As the one-percent argument flops, these big-government progressives are forced to scurry around in search of some other way to bash this nation’s environmental record while still appearing relevant.

One successful tactic from the past is to spin a narrative suggesting the only way for a nation to succeed economically is to trash its land, air and water.

Therefore, if the economy is roaring, the environment must be suffering.

Trump took a sledgehammer to that contention in the East Room on Monday by not only noting how America has set a global example when it comes to protecting the environment while growing its economy, but also by articulating a strong claim that economic strength is a vital prerequisite for environmental health.

He noted, for example, that all signatories of the Paris Climate Accord, which the U.S. withdrew from, lag behind our country in reducing emissions.

“When we innovate, produce and grow, we’re able to unleash technologies and processes that make the environment better,” he said.

Such an aspirational approach is out in front of fossil-fuel haters, who shallowly discount the potential that innovation in the private sector, which is being powered by new cleaning technology, can have on both energy production and environmental protection and improvement.

For example, Arq, a British company, is constructing a facility on an old US Steel coal-preparation plant in Corbin, where it plans to go online by January, producing a substance using coal sludge that can be blended with oil to lower production costs while yielding a product that’s cleaner yet acts like black gold in terms of the energy it provides.

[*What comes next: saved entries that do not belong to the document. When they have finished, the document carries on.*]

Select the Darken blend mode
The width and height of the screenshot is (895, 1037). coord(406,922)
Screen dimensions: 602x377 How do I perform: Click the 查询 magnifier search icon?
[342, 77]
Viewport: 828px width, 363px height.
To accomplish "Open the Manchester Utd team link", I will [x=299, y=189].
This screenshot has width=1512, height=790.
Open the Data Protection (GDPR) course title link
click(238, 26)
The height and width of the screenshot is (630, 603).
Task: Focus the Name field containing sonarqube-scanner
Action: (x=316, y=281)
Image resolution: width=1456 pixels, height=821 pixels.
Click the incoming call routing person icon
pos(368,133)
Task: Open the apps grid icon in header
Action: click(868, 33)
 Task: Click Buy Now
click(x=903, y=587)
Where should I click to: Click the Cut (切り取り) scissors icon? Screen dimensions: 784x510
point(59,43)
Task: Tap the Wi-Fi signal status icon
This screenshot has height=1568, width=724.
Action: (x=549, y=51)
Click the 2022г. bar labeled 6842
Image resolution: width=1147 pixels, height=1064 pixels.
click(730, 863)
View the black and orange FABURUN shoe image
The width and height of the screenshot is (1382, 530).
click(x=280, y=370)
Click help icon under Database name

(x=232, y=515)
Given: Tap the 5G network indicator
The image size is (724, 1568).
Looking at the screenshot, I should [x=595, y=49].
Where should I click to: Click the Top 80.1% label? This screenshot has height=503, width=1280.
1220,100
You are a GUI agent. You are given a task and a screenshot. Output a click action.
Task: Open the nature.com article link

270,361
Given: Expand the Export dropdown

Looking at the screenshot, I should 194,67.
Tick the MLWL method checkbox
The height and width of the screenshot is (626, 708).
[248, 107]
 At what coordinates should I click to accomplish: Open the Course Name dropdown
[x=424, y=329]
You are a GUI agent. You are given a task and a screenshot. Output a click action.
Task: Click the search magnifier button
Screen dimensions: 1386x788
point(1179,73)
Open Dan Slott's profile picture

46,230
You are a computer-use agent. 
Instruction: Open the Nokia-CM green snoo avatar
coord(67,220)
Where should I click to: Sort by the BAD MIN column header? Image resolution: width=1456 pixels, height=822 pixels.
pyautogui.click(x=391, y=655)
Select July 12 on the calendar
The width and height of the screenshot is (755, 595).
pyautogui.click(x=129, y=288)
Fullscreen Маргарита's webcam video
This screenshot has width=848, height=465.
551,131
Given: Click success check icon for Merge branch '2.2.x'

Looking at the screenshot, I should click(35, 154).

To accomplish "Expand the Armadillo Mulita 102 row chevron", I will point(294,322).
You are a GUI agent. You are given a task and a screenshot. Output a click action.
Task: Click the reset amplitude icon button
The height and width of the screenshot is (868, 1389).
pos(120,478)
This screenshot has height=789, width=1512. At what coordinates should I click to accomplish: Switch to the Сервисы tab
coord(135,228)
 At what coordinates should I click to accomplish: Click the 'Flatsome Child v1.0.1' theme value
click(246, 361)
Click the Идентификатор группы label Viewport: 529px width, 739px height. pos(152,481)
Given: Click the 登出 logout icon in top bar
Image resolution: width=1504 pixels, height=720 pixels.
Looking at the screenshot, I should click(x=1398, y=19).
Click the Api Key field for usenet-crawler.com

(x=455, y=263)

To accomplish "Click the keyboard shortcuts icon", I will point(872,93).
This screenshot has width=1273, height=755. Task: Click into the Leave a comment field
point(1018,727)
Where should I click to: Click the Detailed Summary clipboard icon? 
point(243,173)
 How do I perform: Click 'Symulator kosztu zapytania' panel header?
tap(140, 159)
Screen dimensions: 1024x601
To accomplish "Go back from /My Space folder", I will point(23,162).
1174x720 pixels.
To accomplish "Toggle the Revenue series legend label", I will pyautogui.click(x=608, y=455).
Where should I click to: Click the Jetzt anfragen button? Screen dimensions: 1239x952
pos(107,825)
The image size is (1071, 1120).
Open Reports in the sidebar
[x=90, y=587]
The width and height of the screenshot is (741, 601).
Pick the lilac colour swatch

It will have only a minuscule amount of sulfur after an intense repeated process used to remove pollutants and turn coal waste into usable fuel that can actually be embedded into barrels of oil, making it go further and burn cleaner.

Where in the world are government-dictated energy policies resulting in the kind of research that redeems what was previously considered good-for-nothing waste to produce years’ worth of additional energy supplies, all while reclaiming a facility that had been out of use for years?

Such progress is made possible by a combination of limited government taking an all-the-above approach on energy policy that excludes no viable source plus the genius of a new kind of environmental entrepreneurism displayed by a private sector that never imagined — nor accepted — the either-or scheme propagated by the political left.